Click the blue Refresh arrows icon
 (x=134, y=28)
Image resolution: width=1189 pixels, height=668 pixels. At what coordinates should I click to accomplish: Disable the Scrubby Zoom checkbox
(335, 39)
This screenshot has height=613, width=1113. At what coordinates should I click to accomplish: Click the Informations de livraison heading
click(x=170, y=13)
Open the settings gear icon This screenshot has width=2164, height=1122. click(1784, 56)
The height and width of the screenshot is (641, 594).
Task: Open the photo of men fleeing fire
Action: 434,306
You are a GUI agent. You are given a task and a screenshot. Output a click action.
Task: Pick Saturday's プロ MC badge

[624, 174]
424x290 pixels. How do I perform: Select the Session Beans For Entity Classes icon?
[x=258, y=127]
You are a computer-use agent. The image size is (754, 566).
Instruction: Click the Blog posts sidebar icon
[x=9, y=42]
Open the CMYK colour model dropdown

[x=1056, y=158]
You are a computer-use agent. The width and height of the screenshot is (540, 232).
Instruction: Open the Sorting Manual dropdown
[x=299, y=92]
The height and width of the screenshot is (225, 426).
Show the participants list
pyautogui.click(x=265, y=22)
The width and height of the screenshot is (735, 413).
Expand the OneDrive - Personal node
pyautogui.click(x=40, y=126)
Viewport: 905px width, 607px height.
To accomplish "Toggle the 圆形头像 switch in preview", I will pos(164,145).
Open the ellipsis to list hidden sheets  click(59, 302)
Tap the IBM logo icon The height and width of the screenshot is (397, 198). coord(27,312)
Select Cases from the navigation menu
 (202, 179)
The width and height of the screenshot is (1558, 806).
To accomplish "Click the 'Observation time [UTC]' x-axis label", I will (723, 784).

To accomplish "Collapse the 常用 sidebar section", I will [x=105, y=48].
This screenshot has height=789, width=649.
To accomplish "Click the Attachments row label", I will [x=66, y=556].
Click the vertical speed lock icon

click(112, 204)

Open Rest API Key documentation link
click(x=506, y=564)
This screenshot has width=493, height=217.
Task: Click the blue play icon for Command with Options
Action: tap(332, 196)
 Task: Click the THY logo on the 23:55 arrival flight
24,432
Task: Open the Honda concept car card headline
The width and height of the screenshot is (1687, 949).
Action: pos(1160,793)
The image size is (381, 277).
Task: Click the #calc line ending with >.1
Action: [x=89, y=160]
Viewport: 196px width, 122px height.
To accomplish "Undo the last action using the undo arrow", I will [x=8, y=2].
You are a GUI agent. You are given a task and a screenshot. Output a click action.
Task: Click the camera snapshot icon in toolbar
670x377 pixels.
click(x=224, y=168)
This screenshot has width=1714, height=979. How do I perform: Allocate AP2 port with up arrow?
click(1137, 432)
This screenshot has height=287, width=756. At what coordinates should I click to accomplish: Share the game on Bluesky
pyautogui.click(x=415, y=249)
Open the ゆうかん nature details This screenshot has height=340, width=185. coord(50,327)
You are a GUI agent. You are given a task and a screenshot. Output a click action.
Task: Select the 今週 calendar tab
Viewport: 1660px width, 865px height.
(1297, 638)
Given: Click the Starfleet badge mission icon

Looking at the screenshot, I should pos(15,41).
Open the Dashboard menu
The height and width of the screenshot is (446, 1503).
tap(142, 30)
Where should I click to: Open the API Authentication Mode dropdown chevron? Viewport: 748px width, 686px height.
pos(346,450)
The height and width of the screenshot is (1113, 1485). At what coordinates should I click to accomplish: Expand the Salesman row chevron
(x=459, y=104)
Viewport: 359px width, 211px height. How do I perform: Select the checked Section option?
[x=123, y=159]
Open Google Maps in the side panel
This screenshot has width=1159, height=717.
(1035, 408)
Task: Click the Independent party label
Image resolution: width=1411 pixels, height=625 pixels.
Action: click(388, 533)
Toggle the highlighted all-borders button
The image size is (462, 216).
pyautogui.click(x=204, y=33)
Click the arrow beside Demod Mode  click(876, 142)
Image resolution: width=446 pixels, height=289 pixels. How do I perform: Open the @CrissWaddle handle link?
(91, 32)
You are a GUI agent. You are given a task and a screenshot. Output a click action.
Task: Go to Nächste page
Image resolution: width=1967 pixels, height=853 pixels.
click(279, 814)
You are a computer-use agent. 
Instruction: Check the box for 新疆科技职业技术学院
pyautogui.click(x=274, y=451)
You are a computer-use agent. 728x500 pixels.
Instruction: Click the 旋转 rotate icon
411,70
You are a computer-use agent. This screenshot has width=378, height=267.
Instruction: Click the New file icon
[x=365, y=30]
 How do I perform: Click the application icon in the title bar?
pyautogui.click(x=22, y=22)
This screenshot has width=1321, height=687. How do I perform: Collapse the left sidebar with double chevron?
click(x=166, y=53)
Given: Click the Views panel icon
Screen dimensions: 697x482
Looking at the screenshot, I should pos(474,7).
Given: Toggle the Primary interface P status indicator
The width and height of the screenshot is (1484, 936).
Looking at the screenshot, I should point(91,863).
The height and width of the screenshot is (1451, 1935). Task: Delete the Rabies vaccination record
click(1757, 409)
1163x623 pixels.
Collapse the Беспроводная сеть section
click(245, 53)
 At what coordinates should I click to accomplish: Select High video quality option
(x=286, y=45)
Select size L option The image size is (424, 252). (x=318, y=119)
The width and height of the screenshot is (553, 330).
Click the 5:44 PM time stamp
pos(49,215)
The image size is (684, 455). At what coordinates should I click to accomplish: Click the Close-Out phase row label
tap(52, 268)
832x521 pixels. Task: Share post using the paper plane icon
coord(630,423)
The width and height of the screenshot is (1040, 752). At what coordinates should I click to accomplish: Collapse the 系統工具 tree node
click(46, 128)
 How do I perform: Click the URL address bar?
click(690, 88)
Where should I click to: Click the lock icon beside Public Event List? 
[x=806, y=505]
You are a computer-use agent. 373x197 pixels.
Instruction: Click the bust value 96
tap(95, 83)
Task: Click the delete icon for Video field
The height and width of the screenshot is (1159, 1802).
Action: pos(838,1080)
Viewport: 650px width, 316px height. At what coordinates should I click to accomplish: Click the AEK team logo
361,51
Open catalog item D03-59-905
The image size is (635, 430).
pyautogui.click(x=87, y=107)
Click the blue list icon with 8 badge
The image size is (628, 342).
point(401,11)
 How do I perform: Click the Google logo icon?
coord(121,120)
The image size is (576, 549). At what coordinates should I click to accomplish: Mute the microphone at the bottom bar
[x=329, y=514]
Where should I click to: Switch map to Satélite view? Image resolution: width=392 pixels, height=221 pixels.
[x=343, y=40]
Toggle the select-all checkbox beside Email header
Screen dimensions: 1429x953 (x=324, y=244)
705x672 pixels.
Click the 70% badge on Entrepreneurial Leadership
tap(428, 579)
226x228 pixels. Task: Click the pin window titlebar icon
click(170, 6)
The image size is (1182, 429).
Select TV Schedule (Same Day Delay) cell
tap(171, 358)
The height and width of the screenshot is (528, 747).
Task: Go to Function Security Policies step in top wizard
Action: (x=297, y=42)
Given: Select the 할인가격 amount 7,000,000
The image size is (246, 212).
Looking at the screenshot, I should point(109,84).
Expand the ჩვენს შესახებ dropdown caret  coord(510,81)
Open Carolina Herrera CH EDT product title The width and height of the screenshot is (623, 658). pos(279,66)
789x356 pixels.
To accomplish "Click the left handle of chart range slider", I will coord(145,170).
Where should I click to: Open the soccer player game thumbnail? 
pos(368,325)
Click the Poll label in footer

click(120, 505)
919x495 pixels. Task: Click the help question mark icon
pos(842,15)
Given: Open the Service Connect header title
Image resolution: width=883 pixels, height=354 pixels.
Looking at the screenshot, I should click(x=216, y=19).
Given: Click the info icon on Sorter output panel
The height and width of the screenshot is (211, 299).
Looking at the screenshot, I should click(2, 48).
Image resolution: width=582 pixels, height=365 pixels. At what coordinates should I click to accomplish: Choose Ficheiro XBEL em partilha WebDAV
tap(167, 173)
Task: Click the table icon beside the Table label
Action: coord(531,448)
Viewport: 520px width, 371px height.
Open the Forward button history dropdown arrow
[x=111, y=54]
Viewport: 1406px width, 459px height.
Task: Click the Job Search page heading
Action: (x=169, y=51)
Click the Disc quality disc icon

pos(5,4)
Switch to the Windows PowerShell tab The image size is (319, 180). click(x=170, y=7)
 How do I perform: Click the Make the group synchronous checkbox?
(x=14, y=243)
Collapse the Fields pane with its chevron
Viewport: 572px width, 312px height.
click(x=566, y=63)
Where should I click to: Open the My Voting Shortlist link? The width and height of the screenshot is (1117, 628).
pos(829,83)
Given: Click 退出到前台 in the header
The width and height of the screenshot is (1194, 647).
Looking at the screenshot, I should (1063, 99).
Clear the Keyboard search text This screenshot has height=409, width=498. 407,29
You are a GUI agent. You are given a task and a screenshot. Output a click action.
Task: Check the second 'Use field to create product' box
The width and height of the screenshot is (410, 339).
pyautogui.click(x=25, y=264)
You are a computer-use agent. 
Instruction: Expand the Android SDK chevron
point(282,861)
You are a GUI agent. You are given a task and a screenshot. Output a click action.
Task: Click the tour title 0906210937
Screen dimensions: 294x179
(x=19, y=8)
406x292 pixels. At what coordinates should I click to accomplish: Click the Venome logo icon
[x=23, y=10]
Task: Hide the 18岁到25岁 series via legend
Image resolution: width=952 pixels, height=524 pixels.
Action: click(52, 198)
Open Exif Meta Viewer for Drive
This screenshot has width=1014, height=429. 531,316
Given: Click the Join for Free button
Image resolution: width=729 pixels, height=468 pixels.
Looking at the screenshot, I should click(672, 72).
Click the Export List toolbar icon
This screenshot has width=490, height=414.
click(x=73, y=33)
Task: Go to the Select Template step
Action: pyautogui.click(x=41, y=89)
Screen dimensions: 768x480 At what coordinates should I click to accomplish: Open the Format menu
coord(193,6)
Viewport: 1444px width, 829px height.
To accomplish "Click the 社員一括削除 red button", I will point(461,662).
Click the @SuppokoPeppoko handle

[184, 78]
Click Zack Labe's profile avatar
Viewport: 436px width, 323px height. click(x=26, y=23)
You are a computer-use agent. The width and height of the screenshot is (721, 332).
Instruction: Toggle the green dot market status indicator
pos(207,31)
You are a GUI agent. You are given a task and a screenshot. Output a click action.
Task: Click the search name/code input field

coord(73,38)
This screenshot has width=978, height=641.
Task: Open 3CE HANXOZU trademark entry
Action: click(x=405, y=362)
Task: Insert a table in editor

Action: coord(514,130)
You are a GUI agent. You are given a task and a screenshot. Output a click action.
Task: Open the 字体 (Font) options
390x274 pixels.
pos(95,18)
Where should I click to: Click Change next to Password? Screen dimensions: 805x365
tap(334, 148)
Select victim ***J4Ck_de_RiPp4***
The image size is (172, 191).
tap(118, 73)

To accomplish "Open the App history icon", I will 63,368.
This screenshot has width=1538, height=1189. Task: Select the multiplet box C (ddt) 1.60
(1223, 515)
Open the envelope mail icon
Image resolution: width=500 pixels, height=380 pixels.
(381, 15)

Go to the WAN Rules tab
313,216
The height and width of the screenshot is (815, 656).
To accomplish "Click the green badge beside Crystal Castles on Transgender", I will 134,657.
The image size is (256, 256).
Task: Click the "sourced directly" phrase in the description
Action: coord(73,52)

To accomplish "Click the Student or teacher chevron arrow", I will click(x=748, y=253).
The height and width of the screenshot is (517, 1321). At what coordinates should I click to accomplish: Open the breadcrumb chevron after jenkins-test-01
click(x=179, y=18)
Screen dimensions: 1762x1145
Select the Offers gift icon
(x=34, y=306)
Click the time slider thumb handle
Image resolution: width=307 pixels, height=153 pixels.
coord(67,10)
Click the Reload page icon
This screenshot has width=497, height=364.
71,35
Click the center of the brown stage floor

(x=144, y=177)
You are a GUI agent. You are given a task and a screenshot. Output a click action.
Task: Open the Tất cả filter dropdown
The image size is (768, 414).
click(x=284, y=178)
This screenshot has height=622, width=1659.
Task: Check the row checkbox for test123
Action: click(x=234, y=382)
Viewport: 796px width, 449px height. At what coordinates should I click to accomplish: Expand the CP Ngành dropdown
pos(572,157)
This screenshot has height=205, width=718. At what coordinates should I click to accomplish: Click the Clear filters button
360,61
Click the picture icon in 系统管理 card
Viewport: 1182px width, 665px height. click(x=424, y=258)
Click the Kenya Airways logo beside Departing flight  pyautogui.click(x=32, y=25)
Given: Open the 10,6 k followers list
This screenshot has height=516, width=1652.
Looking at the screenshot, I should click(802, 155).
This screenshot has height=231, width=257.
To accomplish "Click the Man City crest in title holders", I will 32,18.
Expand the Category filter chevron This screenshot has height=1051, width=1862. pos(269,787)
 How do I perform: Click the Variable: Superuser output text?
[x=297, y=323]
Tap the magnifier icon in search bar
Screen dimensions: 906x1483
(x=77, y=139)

_STATED TASK_
Repeat the material word for word, from the line containing "Click the time slider thumb handle" through the line containing "(x=144, y=177)", both lines included.

_RESPONSE TO THIS TASK_
Click the time slider thumb handle
Image resolution: width=307 pixels, height=153 pixels.
coord(67,10)
Click the Reload page icon
This screenshot has width=497, height=364.
71,35
Click the center of the brown stage floor

(x=144, y=177)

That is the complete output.